The highest point within the AONB is Warton Crag at a modest 163m and which features the remnants of an iron age hillfort. The most popular hill within the AONB is Arnside Knott which at 159m in height has the distinction of being the lowest Marilyn top in England. The hill also features some absolutely fabulous views, not only of the immediate surrounding area but in particular across the Kent Estuary to the Lake District fells to the north.

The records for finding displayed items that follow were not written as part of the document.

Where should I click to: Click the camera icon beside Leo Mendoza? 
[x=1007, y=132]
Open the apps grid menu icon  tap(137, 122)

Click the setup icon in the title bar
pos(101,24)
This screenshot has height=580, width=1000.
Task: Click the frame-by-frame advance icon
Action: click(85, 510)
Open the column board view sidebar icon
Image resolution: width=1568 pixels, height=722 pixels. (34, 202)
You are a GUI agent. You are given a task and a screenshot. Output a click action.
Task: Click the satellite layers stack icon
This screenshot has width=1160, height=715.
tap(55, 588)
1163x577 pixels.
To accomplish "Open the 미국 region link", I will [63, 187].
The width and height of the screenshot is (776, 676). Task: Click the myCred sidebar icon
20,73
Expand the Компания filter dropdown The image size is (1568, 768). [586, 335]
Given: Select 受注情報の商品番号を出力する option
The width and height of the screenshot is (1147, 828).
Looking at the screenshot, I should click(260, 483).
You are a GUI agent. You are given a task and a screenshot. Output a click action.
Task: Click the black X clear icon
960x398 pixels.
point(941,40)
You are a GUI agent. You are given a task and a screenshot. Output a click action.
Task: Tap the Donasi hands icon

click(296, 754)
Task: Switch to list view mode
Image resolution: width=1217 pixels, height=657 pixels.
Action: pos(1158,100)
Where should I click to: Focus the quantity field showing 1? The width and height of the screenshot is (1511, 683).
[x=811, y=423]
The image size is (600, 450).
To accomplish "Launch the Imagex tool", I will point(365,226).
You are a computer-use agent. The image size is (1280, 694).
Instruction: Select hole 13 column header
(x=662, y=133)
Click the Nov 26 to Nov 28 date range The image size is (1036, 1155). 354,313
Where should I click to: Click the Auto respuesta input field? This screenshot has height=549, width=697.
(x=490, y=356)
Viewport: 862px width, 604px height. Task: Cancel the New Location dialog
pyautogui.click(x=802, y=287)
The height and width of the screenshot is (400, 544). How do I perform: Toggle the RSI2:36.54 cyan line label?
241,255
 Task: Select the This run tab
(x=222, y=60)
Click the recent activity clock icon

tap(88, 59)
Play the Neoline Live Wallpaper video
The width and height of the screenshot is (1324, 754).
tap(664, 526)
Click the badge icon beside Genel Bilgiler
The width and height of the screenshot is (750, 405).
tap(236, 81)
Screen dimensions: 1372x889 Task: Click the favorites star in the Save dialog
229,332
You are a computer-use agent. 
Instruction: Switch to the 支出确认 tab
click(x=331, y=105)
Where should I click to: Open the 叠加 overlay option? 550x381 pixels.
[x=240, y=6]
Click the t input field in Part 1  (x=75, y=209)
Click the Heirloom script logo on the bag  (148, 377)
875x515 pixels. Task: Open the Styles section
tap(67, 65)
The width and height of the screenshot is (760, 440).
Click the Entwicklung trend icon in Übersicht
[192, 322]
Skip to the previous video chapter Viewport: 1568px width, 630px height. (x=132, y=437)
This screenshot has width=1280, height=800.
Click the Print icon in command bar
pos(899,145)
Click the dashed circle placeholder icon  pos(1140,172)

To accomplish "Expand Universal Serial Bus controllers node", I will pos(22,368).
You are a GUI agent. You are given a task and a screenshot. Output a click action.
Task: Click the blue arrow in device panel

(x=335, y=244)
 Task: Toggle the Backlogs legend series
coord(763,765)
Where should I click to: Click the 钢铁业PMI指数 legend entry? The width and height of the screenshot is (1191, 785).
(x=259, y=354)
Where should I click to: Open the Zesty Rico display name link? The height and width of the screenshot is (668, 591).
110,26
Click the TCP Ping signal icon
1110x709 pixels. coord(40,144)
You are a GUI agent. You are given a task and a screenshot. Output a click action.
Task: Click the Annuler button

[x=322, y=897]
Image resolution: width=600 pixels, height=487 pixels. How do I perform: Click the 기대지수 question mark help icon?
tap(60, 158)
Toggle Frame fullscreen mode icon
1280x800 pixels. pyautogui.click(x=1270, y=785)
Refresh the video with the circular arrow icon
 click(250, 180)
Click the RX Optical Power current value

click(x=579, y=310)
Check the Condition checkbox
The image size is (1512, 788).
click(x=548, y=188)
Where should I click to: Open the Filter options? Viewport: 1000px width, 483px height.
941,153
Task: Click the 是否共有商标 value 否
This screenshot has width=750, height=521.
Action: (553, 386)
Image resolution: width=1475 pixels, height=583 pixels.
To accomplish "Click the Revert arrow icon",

Much of the underlying rock of the AONB is limestone and this outcrops right on the coast line including a delightful limestone cliff between Arnside Point and Park Point. Further inland is the Gait Barrows National Nature Reserve which has the best example of lowland limestone pavement in Britain. It is also home to the Lady's Slipper Orchid, one of the rarest flowers in Britain and was actually declared extinct in 1917 until it was discovered growing in Silverdale.
The AONB is in fact well known for its flora and fauna and supports more than half the flowering plant species to be found in the British Isles. The estuary and saltmarshes are also home to countless birds. The AONB also contains RSPB Leighton Moss, the largest reed bed in north west England and home to bittern, bearded tit and the marsh harrier amongst many others.
Just to the east of the AONB, across the M6 and the Lancaster Canal is a substantial area of upland limestone centred on Farleton Fell and Hutton Roof Crags. Combined the two contain a significant proportion of the UK's limestone pavement and whilst both fells are designated as a Site of Special Scientific Interest (SSSI) it is odd that the opportunity wasn't taken to include them as an outlying area of the AONB when it was formed. I've passed Farleton Fell and Hutton Roof Crags numerous times on the way to the Lake District and often thought that Farleton Fell in particular manages to look much higher than it really is.
My first awareness of Arnside and Silverdale was when, in 2005, I first purchased the Ordnance Survey OL7 Explorer Map covering the south-eastern Lake District. While I was curious at the time about the small green shaded area shown on the back cover just south of the Lake District National Park it took me seven years before I finally went out there for the first time in order to climb Arnside Knott. I had a superb walk, one of my favourites, and I imagine I'll be getting much better acquainted with the AONB in the future.